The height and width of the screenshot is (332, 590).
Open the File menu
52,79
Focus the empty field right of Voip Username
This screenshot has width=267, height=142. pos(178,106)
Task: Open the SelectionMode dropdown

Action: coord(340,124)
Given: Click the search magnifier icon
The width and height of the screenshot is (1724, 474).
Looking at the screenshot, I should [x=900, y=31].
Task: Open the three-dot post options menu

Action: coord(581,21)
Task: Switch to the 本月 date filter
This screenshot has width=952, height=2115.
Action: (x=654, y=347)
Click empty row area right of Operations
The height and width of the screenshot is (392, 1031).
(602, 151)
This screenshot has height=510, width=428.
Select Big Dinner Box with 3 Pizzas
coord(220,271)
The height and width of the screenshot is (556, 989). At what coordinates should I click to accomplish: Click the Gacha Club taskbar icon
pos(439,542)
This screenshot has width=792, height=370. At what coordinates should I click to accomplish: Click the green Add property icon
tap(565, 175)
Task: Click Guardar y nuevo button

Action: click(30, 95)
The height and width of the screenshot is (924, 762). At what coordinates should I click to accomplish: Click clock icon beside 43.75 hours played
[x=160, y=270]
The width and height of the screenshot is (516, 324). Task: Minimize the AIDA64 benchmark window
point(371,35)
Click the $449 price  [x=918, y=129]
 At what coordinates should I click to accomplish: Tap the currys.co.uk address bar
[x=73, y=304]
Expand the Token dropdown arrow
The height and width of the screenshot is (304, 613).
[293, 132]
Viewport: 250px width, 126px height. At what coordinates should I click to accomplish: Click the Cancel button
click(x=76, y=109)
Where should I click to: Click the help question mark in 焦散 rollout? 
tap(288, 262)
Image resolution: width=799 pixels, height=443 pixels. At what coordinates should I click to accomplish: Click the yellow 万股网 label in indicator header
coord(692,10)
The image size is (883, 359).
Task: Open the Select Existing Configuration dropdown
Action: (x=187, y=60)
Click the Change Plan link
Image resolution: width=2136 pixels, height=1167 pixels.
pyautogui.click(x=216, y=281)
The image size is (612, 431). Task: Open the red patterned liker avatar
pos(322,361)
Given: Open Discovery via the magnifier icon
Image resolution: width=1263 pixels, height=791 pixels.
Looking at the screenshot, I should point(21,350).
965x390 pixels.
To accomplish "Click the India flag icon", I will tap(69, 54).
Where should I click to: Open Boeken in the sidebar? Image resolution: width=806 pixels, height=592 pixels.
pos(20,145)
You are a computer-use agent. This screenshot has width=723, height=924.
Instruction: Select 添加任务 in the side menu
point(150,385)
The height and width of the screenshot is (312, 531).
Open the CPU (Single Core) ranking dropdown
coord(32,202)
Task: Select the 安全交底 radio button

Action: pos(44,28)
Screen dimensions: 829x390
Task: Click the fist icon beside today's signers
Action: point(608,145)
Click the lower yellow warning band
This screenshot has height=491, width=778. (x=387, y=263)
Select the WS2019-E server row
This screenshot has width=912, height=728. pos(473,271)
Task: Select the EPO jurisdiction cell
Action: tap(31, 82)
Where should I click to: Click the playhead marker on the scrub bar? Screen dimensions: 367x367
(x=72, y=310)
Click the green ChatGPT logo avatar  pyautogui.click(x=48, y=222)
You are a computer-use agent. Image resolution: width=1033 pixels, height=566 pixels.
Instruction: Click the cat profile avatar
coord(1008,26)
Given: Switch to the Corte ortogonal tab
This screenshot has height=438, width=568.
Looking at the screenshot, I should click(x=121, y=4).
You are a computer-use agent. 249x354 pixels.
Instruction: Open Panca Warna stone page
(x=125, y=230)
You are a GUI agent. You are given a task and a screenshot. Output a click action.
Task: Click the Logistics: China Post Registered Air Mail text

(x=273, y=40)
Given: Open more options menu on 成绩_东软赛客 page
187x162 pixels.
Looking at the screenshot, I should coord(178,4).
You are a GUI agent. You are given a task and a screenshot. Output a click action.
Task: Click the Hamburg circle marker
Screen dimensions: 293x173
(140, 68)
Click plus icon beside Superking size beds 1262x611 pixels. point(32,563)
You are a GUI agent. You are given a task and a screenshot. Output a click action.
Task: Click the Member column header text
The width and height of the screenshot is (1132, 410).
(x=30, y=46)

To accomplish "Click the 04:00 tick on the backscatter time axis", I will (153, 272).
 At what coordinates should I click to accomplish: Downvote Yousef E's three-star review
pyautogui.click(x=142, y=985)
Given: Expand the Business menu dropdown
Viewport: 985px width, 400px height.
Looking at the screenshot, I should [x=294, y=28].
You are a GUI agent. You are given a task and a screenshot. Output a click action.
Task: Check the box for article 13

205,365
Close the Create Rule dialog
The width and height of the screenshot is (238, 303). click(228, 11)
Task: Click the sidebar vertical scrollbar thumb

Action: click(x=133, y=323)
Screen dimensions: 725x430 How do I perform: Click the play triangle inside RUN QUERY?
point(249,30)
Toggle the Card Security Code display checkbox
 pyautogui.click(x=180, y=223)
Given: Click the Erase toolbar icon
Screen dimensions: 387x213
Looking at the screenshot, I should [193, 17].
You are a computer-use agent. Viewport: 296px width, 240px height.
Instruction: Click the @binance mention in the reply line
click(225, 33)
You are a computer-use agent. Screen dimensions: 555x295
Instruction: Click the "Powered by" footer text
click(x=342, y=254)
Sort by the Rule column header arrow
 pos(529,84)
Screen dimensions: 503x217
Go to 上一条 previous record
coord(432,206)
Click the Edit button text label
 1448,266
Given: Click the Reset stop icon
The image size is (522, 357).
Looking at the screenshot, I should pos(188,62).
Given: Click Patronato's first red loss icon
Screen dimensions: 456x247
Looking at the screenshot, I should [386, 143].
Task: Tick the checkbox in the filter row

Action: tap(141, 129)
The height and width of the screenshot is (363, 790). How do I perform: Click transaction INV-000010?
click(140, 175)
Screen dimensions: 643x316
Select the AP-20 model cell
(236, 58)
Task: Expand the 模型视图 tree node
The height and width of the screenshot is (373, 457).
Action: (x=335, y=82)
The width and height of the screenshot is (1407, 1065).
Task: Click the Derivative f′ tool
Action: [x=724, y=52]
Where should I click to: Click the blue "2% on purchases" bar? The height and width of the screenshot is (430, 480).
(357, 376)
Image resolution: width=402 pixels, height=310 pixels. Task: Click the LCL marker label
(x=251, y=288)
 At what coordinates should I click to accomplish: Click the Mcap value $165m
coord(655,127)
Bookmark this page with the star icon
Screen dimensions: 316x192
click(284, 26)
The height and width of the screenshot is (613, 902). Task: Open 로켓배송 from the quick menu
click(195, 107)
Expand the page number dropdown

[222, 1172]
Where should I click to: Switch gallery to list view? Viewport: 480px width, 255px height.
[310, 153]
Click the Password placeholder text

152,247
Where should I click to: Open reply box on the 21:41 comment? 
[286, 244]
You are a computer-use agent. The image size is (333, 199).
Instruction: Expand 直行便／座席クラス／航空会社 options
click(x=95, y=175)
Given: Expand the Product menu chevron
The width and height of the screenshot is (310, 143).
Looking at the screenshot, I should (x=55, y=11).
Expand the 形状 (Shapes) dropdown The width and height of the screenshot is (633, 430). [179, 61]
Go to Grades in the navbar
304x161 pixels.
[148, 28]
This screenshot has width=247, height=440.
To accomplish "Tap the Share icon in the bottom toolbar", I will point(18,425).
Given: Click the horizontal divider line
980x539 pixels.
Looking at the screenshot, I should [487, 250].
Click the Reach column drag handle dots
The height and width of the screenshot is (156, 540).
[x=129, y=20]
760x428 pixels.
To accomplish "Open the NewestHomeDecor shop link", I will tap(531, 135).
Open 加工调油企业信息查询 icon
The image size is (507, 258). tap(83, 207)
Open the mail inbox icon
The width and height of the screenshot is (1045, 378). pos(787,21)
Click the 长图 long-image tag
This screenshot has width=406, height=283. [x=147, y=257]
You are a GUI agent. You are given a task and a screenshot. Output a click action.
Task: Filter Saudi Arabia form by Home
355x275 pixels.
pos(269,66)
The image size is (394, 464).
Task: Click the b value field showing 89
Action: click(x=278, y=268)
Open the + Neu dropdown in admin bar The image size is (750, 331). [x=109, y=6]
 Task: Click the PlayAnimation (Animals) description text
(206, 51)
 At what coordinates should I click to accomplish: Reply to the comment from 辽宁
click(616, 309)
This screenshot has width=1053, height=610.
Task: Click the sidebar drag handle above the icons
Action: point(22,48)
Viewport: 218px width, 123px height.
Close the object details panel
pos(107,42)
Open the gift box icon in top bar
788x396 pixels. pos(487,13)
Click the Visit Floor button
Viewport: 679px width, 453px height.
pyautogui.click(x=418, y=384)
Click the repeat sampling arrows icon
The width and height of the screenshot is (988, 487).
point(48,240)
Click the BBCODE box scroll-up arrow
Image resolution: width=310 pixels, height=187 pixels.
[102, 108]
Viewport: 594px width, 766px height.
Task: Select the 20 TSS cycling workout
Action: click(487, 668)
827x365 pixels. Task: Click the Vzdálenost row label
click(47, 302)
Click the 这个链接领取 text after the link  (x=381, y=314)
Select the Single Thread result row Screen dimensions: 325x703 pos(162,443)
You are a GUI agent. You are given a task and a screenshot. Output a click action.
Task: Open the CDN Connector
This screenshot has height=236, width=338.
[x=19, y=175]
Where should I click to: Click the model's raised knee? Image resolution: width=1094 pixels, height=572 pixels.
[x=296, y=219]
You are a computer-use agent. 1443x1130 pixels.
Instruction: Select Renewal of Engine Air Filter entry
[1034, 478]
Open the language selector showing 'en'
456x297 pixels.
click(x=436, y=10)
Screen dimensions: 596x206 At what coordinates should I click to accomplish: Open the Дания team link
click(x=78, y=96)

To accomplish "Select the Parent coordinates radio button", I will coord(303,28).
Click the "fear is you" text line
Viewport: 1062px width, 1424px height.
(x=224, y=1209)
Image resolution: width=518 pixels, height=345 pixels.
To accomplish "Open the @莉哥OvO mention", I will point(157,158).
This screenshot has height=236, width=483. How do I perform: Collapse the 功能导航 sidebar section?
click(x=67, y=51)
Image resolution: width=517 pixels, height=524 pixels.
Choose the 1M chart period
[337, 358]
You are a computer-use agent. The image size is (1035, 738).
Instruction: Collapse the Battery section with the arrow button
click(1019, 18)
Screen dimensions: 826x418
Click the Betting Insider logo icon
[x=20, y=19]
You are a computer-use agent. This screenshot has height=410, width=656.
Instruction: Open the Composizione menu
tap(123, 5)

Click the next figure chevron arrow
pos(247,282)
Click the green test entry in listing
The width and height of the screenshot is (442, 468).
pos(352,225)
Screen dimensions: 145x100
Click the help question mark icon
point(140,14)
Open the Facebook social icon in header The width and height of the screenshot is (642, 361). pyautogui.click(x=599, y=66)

> _To do_
Report every line of the records that contains the word "will".

> _Written response_
To accomplish "Click the India flag icon", I will tap(69, 54).
To accomplish "Click the 04:00 tick on the backscatter time axis", I will (153, 272).
To accomplish "Tap the Share icon in the bottom toolbar", I will point(18,425).
To accomplish "Open the NewestHomeDecor shop link", I will tap(531, 135).
To accomplish "Select the Parent coordinates radio button", I will coord(303,28).
To accomplish "Open the @莉哥OvO mention", I will point(157,158).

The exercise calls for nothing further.